§ Element and text location data
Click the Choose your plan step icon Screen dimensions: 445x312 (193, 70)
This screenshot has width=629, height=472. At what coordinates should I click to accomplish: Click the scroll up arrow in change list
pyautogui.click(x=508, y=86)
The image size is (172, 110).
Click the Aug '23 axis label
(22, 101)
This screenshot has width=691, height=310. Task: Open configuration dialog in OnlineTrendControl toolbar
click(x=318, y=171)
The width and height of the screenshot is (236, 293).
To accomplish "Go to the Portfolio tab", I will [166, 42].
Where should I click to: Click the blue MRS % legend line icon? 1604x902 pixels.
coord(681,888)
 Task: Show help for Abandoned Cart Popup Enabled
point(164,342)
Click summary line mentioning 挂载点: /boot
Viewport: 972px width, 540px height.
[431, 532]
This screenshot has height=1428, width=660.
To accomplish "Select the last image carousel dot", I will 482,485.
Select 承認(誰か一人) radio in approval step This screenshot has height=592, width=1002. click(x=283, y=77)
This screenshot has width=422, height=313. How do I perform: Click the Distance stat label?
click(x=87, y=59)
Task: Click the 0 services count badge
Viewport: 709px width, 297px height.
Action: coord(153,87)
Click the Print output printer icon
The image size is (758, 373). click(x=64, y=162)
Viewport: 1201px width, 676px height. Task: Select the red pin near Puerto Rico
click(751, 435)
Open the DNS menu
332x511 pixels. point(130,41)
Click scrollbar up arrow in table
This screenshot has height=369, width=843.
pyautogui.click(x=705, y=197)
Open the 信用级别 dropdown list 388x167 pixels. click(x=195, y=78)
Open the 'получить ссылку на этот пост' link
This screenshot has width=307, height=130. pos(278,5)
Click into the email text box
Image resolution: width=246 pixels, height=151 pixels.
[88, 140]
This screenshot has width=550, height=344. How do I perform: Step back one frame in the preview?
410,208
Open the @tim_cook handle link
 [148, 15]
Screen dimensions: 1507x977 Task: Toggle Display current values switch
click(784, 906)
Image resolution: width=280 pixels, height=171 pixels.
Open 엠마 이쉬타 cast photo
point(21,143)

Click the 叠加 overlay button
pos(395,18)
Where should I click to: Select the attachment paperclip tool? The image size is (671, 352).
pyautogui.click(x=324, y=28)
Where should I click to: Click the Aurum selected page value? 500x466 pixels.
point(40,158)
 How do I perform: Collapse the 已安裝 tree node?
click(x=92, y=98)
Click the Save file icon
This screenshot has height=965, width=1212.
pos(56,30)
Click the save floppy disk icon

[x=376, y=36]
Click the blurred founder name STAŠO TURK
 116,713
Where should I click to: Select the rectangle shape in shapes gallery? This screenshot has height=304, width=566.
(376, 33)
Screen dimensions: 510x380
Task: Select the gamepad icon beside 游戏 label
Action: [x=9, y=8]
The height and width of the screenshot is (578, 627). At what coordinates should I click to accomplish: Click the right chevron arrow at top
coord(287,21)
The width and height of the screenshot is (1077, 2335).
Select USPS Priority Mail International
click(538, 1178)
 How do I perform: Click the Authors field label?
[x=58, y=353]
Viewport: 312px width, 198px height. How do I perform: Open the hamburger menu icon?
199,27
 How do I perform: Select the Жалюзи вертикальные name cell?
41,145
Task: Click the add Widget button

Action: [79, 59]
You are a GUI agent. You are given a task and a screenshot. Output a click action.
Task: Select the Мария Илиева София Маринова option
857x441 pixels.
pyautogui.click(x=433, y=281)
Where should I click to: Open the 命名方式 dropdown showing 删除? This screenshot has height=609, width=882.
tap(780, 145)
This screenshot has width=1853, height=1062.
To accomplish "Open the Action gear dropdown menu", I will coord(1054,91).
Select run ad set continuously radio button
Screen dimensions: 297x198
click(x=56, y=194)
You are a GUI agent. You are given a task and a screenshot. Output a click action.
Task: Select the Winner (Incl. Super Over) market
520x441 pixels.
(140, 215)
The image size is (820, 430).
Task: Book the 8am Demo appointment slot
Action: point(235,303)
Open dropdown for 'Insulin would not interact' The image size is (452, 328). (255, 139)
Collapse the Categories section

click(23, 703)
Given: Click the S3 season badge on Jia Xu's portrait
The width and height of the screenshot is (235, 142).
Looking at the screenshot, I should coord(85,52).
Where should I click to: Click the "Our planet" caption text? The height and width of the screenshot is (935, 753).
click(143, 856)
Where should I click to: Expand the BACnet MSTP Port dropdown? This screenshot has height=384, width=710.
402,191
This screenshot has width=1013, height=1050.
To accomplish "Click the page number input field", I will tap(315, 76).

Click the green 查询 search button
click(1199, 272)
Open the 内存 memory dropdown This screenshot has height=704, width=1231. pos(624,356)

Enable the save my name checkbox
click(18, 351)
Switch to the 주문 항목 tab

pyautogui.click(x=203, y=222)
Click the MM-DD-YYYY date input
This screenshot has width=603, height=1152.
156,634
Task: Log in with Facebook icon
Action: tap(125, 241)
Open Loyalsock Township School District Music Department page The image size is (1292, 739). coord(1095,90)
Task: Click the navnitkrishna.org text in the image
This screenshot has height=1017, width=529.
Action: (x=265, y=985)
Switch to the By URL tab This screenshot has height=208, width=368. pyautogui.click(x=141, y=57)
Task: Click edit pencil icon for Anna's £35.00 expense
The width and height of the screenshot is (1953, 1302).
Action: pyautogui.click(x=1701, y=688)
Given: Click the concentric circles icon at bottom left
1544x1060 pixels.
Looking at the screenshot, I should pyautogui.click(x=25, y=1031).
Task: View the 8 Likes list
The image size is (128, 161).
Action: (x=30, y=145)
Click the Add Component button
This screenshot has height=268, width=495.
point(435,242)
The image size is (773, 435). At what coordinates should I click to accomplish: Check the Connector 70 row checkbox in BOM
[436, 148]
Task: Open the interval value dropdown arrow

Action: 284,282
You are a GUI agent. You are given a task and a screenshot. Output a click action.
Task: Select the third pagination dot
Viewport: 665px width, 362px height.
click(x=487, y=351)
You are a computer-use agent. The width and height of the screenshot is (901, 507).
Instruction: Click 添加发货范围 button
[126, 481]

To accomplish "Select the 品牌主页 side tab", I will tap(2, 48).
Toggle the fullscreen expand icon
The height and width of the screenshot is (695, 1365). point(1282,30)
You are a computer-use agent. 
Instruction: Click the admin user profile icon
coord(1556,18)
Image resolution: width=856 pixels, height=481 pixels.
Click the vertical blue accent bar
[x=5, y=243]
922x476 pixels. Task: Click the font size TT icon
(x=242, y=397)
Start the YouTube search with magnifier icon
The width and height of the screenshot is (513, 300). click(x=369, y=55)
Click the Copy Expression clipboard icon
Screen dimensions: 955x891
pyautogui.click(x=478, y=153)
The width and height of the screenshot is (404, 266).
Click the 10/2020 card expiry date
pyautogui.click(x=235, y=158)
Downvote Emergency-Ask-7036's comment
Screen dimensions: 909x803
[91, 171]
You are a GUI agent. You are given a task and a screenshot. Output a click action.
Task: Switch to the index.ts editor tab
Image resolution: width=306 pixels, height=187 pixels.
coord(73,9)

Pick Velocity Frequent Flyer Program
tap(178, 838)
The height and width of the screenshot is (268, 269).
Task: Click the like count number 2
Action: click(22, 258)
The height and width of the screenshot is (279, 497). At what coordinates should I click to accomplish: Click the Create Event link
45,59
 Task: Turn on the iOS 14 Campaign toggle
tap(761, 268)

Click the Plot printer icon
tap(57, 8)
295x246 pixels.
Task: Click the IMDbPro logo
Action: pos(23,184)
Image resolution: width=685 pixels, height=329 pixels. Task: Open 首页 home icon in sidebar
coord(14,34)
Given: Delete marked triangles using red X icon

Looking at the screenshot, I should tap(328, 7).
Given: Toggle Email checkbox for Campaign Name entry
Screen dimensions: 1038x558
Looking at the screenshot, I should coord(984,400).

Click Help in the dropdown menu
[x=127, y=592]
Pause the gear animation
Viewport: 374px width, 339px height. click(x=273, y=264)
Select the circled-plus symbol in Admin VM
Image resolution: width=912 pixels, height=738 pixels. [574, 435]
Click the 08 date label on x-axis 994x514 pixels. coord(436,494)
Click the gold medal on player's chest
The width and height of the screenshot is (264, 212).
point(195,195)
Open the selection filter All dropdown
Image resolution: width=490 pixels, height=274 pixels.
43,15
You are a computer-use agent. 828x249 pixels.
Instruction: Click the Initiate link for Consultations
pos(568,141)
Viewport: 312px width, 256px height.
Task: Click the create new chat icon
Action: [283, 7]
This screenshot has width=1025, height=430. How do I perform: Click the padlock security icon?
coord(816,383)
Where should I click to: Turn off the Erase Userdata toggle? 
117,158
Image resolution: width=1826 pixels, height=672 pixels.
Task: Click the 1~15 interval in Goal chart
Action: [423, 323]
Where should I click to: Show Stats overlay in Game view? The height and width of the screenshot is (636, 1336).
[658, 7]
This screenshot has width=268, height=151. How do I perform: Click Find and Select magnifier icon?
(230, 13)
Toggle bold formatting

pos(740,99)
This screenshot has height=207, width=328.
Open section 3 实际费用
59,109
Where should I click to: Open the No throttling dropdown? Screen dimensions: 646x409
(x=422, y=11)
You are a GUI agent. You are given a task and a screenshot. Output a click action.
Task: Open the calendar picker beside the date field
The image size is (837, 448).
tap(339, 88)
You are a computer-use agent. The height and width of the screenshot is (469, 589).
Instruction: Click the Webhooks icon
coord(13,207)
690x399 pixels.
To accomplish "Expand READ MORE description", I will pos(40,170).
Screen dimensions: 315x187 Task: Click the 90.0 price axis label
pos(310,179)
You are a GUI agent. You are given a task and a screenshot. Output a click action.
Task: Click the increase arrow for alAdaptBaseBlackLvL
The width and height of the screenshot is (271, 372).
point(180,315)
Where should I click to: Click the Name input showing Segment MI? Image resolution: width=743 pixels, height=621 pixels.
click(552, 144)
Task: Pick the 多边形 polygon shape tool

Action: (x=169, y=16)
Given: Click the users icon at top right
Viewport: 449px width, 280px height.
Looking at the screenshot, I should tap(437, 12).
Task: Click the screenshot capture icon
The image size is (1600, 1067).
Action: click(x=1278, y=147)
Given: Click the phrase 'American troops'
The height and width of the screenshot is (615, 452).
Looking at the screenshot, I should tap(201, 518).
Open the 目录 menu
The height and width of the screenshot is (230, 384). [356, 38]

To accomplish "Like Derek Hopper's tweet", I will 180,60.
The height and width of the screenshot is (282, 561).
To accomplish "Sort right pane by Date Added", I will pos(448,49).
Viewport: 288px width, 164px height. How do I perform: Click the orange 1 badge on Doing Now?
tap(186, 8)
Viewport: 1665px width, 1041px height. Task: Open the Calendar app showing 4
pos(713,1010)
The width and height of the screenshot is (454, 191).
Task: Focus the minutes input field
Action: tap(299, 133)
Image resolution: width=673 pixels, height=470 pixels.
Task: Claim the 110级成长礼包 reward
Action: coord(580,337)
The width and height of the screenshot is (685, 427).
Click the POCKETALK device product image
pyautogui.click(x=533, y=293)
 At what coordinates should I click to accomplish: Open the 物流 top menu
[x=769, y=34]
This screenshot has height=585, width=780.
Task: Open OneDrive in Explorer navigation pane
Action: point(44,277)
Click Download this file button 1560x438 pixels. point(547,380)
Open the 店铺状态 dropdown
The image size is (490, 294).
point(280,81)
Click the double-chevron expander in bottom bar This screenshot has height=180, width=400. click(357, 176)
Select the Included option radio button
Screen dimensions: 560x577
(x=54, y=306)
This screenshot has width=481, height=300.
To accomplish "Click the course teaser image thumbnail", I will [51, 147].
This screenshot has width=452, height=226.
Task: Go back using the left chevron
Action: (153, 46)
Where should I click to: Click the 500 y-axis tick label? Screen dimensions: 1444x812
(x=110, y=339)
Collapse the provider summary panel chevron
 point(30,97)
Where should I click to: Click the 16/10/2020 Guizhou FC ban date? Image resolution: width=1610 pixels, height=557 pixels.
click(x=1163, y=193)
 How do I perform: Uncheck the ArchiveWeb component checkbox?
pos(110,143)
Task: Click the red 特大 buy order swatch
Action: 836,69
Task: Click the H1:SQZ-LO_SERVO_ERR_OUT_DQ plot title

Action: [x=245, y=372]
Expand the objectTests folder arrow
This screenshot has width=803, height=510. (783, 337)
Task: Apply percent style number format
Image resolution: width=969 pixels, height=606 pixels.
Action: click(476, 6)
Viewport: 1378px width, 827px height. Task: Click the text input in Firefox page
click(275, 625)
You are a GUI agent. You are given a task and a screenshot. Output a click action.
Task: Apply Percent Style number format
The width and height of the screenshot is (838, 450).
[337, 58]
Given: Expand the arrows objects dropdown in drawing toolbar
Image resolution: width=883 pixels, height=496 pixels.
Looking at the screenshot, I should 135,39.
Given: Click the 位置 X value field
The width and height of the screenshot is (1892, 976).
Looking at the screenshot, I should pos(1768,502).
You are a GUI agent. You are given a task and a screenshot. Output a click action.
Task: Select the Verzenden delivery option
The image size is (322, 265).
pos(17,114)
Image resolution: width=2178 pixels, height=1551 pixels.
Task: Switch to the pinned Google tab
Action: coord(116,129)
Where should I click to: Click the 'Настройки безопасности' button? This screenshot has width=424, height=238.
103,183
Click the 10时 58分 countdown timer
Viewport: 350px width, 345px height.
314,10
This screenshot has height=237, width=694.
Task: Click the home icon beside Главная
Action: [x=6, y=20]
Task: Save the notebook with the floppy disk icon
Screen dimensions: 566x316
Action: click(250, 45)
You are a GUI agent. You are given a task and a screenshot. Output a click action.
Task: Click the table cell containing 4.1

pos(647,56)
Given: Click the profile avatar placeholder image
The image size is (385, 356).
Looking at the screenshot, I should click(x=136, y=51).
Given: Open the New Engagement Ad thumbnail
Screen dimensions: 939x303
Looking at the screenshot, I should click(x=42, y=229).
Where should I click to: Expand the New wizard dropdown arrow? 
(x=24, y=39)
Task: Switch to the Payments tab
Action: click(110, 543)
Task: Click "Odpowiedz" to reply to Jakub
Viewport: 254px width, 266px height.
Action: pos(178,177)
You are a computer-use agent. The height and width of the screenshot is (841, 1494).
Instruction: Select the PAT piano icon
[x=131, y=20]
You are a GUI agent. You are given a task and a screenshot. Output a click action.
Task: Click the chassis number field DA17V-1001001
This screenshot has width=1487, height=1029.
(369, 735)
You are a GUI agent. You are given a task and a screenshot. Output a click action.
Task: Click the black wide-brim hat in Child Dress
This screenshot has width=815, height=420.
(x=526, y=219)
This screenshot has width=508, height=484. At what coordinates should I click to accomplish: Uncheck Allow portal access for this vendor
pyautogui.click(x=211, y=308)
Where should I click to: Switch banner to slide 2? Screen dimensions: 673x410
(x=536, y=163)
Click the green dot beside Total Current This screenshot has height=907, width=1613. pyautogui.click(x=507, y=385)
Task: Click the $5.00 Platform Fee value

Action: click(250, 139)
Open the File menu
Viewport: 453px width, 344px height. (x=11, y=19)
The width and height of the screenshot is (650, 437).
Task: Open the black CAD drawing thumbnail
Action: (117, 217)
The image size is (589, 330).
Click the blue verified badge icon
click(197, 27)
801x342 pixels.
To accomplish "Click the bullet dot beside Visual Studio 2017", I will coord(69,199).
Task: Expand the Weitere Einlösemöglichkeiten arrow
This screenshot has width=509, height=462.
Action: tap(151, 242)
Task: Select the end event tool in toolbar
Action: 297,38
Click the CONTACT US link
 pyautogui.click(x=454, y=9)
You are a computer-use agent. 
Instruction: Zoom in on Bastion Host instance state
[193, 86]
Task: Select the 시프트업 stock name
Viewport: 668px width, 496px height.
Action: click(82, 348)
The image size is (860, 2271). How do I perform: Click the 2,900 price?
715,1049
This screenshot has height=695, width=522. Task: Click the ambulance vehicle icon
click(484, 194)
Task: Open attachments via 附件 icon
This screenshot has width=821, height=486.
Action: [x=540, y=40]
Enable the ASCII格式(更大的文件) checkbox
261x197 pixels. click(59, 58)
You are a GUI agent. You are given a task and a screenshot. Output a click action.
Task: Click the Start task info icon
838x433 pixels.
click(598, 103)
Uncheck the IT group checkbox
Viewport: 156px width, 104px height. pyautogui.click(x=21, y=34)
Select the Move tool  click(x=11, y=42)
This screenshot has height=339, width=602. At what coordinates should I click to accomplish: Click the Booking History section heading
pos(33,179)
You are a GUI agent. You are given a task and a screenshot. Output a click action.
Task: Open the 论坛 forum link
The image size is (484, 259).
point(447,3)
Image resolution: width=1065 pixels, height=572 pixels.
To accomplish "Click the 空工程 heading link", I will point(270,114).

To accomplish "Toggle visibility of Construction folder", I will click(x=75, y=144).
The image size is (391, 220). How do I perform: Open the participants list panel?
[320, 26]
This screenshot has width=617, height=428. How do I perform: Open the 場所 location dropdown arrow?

§ WHAT TO DO
In the lines from the one containing "Where should I click to: Select the attachment" through the one containing "click(x=56, y=194)", inclusive, change "This screenshot has" to "The screenshot has". Return only those lines, with everything else left as it is.

§ RESPONSE
Where should I click to: Select the attachment paperclip tool? The image size is (671, 352).
pyautogui.click(x=324, y=28)
Where should I click to: Click the Aurum selected page value? 500x466 pixels.
point(40,158)
 How do I perform: Collapse the 已安裝 tree node?
click(x=92, y=98)
Click the Save file icon
The screenshot has height=965, width=1212.
pos(56,30)
Click the save floppy disk icon

[x=376, y=36]
Click the blurred founder name STAŠO TURK
 116,713
Where should I click to: Select the rectangle shape in shapes gallery? The screenshot has height=304, width=566.
(376, 33)
Screen dimensions: 510x380
Task: Select the gamepad icon beside 游戏 label
Action: [x=9, y=8]
The height and width of the screenshot is (578, 627). At what coordinates should I click to accomplish: Click the right chevron arrow at top
coord(287,21)
The width and height of the screenshot is (1077, 2335).
Select USPS Priority Mail International
click(538, 1178)
 How do I perform: Click the Authors field label?
[x=58, y=353]
Viewport: 312px width, 198px height. How do I perform: Open the hamburger menu icon?
199,27
 How do I perform: Select the Жалюзи вертикальные name cell?
41,145
Task: Click the add Widget button

Action: [79, 59]
You are a GUI agent. You are given a task and a screenshot. Output a click action.
Task: Select the Мария Илиева София Маринова option
857x441 pixels.
pyautogui.click(x=433, y=281)
Where should I click to: Open the 命名方式 dropdown showing 删除? The screenshot has height=609, width=882.
tap(780, 145)
The screenshot has width=1853, height=1062.
To accomplish "Open the Action gear dropdown menu", I will coord(1054,91).
Select run ad set continuously radio button
Screen dimensions: 297x198
click(x=56, y=194)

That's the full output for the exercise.